Author:
Publisher: DIANE Publishing
ISBN: 1428985980
Category :
Languages : en
Pages : 186
Book Description
Census of population and housing (2000): New Hampshire Summary Social, Economic, and Housing Characteristics
Census of population and housing (2000): New Hampshire Summary Population and Housing Characteristics
Author:
Publisher: DIANE Publishing
ISBN: 142898660X
Category :
Languages : en
Pages : 195
Book Description
Publisher: DIANE Publishing
ISBN: 142898660X
Category :
Languages : en
Pages : 195
Book Description
New Hampshire, 2000
Author:
Publisher: Bureau of Census
ISBN:
Category : Architecture
Languages : en
Pages : 222
Book Description
Official government publication published by the U.S. Department of Census provides official summary for social, economic and housing characteristics for New Hampshire. Includes statistical tables, maps and appendixes.
Publisher: Bureau of Census
ISBN:
Category : Architecture
Languages : en
Pages : 222
Book Description
Official government publication published by the U.S. Department of Census provides official summary for social, economic and housing characteristics for New Hampshire. Includes statistical tables, maps and appendixes.
1990 Census of Population and Housing
List of Classes of United States Government Publications Available for Selection by Depository Libraries
Statistical Reference Index
Monthly Catalogue, United States Public Documents
Author:
Publisher:
ISBN:
Category : Government publications
Languages : en
Pages : 1786
Book Description
Publisher:
ISBN:
Category : Government publications
Languages : en
Pages : 1786
Book Description
Monthly Catalog of United States Government Publications
Author:
Publisher:
ISBN:
Category : Government publications
Languages : en
Pages : 1050
Book Description
Publisher:
ISBN:
Category : Government publications
Languages : en
Pages : 1050
Book Description
2000 Census of Population and Housing: Arkansas
Singlewide
Author: Sonya Salamon
Publisher: Cornell University Press
ISBN: 1501712322
Category : Social Science
Languages : en
Pages : 371
Book Description
In Singlewide, Sonya Salamon and Katherine MacTavish explore the role of the trailer park as a source of affordable housing. America’s trailer parks, most in rural places, shelter an estimated 12 million people, and the authors show how these parks serve as a private solution to a pressing public need. Singlewide considers the circumstances of families with school-age children in trailer parks serving whites in Illinois, Hispanics in New Mexico, and African Americans in North Carolina. By looking carefully at the daily lives of families who live side by side in rows of manufactured homes, Salamon and MacTavish draw conclusions about the importance of housing, community, and location in the families’ dreams of opportunities and success as signified by eventually owning land and a conventional home. Working-poor rural families who engage with what Salamon and MacTavish call the "mobile home industrial complex" may become caught in an expensive trap starting with their purchase of a mobile home. A family that must site its trailer in a land-lease trailer park struggles to realize any of the anticipated benefits of homeownership. Seeking to break down stereotypes, Salamon and MacTavish reveal the important place that trailer parks hold within the United States national experience. In so doing, they attempt to integrate and normalize a way of life that many see as outside the mainstream, suggesting that families who live in trailer parks, rather than being "trailer trash," culturally resemble the parks’ neighbors who live in conventional homes.
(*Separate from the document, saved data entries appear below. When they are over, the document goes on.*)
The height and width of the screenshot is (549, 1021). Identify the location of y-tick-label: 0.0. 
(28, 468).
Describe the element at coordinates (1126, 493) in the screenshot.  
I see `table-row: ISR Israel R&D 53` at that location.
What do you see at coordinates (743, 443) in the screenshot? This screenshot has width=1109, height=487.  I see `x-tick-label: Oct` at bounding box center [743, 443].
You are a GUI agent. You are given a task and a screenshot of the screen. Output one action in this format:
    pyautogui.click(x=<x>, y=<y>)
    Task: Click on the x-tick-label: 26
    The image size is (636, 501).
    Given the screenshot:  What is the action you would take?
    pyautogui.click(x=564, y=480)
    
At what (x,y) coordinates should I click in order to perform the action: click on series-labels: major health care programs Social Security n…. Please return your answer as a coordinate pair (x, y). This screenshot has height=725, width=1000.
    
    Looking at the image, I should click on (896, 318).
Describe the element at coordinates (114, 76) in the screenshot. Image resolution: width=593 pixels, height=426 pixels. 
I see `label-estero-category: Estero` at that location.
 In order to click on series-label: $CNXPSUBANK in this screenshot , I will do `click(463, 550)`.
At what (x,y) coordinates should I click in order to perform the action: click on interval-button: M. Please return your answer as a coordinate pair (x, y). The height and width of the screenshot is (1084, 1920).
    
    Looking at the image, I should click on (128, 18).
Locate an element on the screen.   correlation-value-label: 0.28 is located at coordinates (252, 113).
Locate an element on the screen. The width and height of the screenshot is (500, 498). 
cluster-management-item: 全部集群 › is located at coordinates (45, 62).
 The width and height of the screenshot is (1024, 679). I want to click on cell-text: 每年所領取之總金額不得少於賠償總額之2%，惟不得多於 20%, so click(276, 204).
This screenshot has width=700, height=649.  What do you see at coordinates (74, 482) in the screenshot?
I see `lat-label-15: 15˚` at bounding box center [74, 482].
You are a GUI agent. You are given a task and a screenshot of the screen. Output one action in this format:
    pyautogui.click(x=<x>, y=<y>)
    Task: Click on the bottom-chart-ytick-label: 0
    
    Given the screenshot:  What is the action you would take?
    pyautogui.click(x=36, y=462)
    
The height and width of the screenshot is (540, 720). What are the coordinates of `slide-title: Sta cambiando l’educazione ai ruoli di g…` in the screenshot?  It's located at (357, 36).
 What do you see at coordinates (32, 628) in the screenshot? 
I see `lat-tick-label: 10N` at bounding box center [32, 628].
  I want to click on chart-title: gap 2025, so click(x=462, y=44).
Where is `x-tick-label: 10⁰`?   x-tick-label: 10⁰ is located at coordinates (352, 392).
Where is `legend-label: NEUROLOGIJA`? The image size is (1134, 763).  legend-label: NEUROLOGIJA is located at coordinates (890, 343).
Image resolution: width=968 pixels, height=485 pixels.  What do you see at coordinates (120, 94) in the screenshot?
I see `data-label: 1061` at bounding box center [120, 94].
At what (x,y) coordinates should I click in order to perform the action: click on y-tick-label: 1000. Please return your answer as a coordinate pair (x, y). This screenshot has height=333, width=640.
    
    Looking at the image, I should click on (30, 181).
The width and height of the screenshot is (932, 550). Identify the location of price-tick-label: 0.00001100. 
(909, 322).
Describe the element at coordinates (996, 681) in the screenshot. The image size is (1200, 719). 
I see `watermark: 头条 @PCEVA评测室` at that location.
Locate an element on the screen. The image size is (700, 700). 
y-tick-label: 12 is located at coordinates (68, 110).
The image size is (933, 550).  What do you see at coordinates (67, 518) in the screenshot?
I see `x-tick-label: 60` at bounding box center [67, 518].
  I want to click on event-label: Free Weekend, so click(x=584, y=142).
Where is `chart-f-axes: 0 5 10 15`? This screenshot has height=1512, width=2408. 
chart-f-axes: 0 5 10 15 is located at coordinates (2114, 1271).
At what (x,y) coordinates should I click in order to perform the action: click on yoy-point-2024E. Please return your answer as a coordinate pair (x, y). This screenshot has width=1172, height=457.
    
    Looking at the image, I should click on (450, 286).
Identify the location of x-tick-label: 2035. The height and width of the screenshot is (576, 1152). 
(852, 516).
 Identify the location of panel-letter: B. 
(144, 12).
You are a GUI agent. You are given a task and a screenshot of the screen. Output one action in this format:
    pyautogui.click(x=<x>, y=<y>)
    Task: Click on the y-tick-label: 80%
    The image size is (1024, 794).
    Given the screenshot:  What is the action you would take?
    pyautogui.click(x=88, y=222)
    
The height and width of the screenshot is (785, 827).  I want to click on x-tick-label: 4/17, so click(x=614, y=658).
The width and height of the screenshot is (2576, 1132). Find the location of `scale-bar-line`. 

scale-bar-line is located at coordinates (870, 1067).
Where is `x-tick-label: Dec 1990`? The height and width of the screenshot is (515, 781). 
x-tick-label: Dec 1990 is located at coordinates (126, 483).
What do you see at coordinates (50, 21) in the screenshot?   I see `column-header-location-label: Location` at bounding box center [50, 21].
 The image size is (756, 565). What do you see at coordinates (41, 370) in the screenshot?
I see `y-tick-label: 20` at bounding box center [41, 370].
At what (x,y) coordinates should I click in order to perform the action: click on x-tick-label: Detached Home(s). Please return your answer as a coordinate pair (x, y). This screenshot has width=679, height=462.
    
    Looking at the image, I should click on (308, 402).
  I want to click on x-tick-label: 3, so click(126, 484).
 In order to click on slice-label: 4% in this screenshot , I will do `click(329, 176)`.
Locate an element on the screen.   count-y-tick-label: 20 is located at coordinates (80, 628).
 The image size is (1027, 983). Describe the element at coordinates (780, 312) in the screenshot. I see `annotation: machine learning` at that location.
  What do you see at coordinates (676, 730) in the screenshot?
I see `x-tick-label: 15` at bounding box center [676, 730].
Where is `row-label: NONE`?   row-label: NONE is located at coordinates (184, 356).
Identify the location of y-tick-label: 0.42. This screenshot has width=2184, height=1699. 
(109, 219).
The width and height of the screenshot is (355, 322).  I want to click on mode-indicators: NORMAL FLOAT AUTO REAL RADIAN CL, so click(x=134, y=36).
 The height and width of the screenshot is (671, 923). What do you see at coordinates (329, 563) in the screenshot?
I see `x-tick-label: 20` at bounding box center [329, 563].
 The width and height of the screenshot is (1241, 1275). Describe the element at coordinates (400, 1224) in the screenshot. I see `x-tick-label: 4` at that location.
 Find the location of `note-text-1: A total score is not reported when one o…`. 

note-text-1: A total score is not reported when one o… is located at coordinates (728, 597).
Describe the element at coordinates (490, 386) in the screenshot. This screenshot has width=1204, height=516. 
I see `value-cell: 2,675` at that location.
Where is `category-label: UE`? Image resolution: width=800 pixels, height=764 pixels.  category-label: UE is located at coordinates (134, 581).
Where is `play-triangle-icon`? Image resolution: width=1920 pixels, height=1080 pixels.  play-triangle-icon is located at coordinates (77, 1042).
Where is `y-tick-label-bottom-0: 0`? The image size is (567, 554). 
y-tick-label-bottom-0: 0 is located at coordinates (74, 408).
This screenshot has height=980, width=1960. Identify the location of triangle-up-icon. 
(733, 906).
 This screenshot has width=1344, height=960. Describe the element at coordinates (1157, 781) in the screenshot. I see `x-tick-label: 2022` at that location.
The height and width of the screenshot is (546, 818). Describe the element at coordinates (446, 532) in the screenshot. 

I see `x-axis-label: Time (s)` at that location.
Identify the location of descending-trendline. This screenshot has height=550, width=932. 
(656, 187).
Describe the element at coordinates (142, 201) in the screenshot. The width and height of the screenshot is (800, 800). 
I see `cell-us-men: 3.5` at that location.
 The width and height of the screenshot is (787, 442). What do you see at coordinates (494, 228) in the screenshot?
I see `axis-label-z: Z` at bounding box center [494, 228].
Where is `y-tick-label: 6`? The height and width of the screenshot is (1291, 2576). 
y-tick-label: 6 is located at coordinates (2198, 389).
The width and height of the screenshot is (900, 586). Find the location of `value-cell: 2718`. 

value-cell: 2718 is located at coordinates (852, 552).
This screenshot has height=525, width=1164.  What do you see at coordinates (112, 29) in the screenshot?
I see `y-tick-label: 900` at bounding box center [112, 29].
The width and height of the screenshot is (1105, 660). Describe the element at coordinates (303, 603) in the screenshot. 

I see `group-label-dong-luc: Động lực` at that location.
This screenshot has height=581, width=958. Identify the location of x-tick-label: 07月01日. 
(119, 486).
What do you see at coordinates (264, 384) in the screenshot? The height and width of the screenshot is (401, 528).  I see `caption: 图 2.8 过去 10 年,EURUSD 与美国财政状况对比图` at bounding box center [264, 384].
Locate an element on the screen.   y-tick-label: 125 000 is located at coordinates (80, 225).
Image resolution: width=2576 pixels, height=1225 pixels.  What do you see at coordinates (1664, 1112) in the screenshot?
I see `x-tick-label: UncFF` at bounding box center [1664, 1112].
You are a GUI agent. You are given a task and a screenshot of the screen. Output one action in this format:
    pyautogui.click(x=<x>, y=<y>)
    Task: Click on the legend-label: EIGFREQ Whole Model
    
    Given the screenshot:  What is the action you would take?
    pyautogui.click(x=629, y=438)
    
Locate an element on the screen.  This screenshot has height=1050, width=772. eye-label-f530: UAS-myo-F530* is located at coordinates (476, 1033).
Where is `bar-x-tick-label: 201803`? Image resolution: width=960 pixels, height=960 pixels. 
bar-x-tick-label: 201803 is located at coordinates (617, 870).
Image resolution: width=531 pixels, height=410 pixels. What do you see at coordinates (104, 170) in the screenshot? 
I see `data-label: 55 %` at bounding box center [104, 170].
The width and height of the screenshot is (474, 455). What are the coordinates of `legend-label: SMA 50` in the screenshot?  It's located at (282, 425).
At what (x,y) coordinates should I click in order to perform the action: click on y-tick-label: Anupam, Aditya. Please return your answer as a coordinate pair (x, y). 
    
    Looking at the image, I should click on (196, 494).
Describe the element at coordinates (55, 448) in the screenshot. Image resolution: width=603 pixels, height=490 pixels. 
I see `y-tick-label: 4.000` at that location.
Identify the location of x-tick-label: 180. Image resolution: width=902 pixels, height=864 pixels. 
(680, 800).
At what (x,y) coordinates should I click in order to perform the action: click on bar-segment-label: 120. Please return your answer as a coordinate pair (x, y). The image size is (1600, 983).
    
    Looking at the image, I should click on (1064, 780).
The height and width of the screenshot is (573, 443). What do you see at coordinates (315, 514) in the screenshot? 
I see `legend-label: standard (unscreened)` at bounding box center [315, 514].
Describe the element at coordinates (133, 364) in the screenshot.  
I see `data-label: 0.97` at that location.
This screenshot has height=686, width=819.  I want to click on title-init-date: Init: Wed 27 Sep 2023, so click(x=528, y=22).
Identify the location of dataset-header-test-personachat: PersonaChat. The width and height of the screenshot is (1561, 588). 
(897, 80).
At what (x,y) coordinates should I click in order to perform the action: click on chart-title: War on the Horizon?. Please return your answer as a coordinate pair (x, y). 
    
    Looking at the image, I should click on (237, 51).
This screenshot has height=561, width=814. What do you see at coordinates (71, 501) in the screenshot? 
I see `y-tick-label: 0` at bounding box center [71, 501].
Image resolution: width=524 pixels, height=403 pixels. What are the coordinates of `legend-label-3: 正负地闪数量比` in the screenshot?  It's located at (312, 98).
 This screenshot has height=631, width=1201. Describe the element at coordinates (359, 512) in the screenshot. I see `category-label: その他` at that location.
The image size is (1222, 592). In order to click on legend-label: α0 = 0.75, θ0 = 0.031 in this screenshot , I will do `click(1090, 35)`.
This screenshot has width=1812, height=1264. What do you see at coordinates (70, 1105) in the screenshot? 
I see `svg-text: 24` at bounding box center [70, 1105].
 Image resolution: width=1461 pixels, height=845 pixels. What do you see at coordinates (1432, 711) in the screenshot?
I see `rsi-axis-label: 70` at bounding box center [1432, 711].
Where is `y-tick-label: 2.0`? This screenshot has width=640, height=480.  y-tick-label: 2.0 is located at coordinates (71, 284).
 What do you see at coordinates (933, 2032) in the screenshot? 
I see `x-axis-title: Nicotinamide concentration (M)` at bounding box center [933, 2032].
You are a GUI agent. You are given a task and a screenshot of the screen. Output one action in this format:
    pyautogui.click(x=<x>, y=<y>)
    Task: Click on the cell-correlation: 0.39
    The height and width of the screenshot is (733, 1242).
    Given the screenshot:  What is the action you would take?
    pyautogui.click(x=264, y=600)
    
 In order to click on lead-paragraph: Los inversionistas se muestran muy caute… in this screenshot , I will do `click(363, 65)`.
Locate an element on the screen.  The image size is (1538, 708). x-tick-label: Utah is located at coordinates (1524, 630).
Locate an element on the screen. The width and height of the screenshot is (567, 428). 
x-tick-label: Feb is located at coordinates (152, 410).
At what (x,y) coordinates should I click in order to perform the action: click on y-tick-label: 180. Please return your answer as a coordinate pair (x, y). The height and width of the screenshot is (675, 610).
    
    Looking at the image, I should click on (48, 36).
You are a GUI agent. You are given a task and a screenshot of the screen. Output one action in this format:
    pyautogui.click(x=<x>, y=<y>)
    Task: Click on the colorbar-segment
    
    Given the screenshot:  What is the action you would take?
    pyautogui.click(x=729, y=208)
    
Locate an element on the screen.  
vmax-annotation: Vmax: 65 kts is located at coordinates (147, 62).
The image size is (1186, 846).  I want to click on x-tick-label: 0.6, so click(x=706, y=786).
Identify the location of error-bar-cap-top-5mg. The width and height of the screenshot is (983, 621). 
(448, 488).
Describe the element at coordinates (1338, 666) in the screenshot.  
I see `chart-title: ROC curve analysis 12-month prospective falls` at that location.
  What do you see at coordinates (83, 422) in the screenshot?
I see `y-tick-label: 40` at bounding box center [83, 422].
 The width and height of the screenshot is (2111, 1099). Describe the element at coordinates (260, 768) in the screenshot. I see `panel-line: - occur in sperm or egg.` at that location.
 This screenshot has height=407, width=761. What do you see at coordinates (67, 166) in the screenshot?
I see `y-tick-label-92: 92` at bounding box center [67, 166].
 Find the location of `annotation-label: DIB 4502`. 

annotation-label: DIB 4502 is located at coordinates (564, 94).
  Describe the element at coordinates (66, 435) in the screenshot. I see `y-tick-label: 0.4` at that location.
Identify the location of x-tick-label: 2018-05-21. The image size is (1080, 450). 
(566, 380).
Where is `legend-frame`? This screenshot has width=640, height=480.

Publisher: Cornell University Press
ISBN: 1501712322
Category : Social Science
Languages : en
Pages : 371
Book Description
In Singlewide, Sonya Salamon and Katherine MacTavish explore the role of the trailer park as a source of affordable housing. America’s trailer parks, most in rural places, shelter an estimated 12 million people, and the authors show how these parks serve as a private solution to a pressing public need. Singlewide considers the circumstances of families with school-age children in trailer parks serving whites in Illinois, Hispanics in New Mexico, and African Americans in North Carolina. By looking carefully at the daily lives of families who live side by side in rows of manufactured homes, Salamon and MacTavish draw conclusions about the importance of housing, community, and location in the families’ dreams of opportunities and success as signified by eventually owning land and a conventional home. Working-poor rural families who engage with what Salamon and MacTavish call the "mobile home industrial complex" may become caught in an expensive trap starting with their purchase of a mobile home. A family that must site its trailer in a land-lease trailer park struggles to realize any of the anticipated benefits of homeownership. Seeking to break down stereotypes, Salamon and MacTavish reveal the important place that trailer parks hold within the United States national experience. In so doing, they attempt to integrate and normalize a way of life that many see as outside the mainstream, suggesting that families who live in trailer parks, rather than being "trailer trash," culturally resemble the parks’ neighbors who live in conventional homes.